Best way to slow down a thread? Is using Sleep() OK?

Best way to slow down a thread? Is using Sleep() OK? - c++

I've written a C++ library that does some seriously heavy CPU work (all of it math and calculations) and if left to its own devices, will easily consume 100% of all available CPU resources (it's also multithreaded to the number of available logical cores on the machine).
As such, I have a callback inside the main calculation loop that software using the library is supposed to call:
while(true)
{
//do math here
callback(percent_complete);
}
In the callback, the client calls Sleep(x) to slow down the thread.
Originally, the clientside code was a fixed Sleep(100) call, but this led to bad unreliable performance because some machines finish the math faster than others, but the sleep is the same on all machines. So now the client checks the system time, and if more than 1 second has passed (which == several iterations), it will sleep for half a second.
Is this an acceptable way of slowing down a thread? Should I be using a semaphore/mutex instead of Sleep() in order to maximize performance? Is sleeping x milliseconds for each 1 second of processing work fine or is there something wrong that I'm not noticing?
The reason I ask is that the machine still gets heavily bogged down even though taskman shows the process taking up ~10% of the CPU. I've already explored hard disk and memory contention to no avail, so now I'm wondering if the way I'm slowing down the thread is causing this problem.
Thanks!

Why don't you use a lower priority for the calculation threads? That will ensure other threads are scheduled while allowing your calculation threads to run as fast as possible if no other threads need to run.

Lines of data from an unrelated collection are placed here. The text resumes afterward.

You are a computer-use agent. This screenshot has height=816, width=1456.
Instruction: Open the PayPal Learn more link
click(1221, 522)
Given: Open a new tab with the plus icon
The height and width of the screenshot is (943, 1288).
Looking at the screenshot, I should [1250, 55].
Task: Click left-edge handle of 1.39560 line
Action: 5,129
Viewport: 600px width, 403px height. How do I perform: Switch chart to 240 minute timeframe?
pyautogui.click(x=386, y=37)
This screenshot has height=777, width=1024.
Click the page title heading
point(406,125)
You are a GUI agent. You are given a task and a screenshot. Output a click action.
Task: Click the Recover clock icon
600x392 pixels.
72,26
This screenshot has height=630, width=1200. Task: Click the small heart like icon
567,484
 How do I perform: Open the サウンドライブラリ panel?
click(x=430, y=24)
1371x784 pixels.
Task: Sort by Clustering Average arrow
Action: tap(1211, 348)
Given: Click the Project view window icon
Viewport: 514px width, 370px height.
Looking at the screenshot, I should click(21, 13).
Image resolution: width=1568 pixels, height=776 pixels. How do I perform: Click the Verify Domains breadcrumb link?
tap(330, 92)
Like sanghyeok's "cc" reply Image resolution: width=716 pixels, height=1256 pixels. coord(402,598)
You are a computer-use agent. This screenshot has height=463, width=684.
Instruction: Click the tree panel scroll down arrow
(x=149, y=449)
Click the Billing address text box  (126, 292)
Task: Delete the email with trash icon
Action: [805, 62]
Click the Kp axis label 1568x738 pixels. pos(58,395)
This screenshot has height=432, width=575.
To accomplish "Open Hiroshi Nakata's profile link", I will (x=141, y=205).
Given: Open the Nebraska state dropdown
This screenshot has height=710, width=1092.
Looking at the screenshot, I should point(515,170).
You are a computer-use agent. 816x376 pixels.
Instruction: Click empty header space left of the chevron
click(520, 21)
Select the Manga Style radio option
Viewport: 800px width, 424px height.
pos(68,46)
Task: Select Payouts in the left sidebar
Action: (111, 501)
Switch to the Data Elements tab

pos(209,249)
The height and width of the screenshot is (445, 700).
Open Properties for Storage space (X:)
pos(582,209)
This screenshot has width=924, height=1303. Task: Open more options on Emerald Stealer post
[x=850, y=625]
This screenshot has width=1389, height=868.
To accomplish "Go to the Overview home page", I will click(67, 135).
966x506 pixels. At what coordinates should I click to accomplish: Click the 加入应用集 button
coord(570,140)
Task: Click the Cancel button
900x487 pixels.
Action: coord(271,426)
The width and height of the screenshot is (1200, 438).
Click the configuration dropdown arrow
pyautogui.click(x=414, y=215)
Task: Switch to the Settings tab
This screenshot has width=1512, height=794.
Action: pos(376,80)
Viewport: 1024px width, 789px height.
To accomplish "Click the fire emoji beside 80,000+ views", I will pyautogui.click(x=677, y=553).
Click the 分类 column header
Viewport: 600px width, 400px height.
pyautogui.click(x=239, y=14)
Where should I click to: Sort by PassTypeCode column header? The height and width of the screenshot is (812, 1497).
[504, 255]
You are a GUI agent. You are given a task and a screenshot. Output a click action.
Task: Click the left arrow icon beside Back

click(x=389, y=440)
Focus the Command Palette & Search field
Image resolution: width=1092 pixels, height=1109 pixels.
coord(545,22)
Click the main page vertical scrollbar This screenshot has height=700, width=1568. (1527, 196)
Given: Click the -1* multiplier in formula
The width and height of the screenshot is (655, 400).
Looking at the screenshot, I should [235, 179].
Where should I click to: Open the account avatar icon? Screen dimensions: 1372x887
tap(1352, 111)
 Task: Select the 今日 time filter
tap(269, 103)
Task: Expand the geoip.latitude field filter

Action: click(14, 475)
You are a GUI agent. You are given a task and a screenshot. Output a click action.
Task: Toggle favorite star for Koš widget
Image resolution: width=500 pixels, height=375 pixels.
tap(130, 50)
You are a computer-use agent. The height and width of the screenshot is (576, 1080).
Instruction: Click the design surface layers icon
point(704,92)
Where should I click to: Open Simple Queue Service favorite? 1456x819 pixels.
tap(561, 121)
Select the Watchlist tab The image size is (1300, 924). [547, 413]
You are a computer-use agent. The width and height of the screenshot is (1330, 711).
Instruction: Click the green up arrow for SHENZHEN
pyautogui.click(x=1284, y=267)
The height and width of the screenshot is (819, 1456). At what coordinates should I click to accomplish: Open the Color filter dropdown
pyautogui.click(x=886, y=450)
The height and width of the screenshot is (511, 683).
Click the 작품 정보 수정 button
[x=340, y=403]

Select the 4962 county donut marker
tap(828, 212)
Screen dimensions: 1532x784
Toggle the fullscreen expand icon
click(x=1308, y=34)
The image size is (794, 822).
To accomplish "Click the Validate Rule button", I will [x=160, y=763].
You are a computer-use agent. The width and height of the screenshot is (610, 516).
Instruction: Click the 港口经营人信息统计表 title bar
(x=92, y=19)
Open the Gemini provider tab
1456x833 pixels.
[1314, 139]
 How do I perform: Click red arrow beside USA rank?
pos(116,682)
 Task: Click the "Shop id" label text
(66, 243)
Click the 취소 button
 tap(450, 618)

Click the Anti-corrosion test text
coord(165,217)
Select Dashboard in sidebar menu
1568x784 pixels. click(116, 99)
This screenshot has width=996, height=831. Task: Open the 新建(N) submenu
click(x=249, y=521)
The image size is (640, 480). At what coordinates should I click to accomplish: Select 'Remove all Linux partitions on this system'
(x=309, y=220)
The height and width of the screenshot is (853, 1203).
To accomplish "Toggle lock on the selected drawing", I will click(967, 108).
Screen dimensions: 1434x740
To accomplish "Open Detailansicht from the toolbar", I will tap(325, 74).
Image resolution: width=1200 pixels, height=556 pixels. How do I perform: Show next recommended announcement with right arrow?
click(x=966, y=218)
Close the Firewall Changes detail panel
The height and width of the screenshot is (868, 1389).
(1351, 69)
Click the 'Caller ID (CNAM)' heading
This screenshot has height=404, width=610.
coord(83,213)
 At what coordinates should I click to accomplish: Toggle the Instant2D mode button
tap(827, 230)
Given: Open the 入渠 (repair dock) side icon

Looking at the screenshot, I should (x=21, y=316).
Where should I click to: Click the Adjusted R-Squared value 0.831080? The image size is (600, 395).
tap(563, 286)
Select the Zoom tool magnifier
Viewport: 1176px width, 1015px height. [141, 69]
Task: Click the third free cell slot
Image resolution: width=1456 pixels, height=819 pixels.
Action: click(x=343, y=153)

What is wrong with the CPU at 100%? That's what you should strive for, not try to avoid. These math calculations are important, no? Unless you're trying to avoid hogging some other resource not explicitly managed by the OS (a mutex, the disk, etc) and used by the main thread, generally trying to slow your thread down is a bad idea. What about on multicore systems (which almost all systems will be, going forward)? You'd be slowing down a thread for absolutely no reason.
The OS has a concept of a thread quantum. It will take care of ensuring that no important thread on your system is starved. And, as I mentioned, on multicore systems spiking one thread on one CPU does not hurt performance for other threads on other cores at all.
I also see in another comment that this thread is also doing a lot of disk I/O - these operations will already cause your thread to yield while it's waiting for the results, so the sleeps will do nothing.
In general, if you're calling Sleep(x), there is something wrong/lazy with your design, and if x==0, you're opening yourself up to live locks (the thread calling Sleep(0) can actually be rescheduled immediately, making it a noop).

Sleep should be fine for throttling an app, which from your comments is what you're after. Perhaps you just need to be more precise how long you sleep for.
The only software in which I use a feature like this is the BOINC client. I don't know what mechanism it uses, but it's open-source and multi-platform, so help yourself.
It has a configuration option ("limit CPU use to X%"). The way I'd expect to implement that is to use platform-dependent APIs like clock() or GetSystemTimes(), and compare processor time against elapsed wall clock time. Do a bit of real work, check whether you're over or under par, and if you're over par sleep for a while to get back under.
The BOINC client plays nicely with priorities, and doesn't cause any performance issues for other apps even at 100% max CPU. The reason I use the throttle it is that otherwise, the client runs the CPU flat-out all the time, and drives up the fan speed and noise. So I run it at the level where the fan stays quiet. With better cooling maybe I wouldn't need it :-)

Another, not so elaborate, method could be to time one iteration and let the thread sleep for (x * t) milliseconds before the next iteration where t is the millisecond time for one iteration and x is the choosen sleep time fraction (between 0 and 1).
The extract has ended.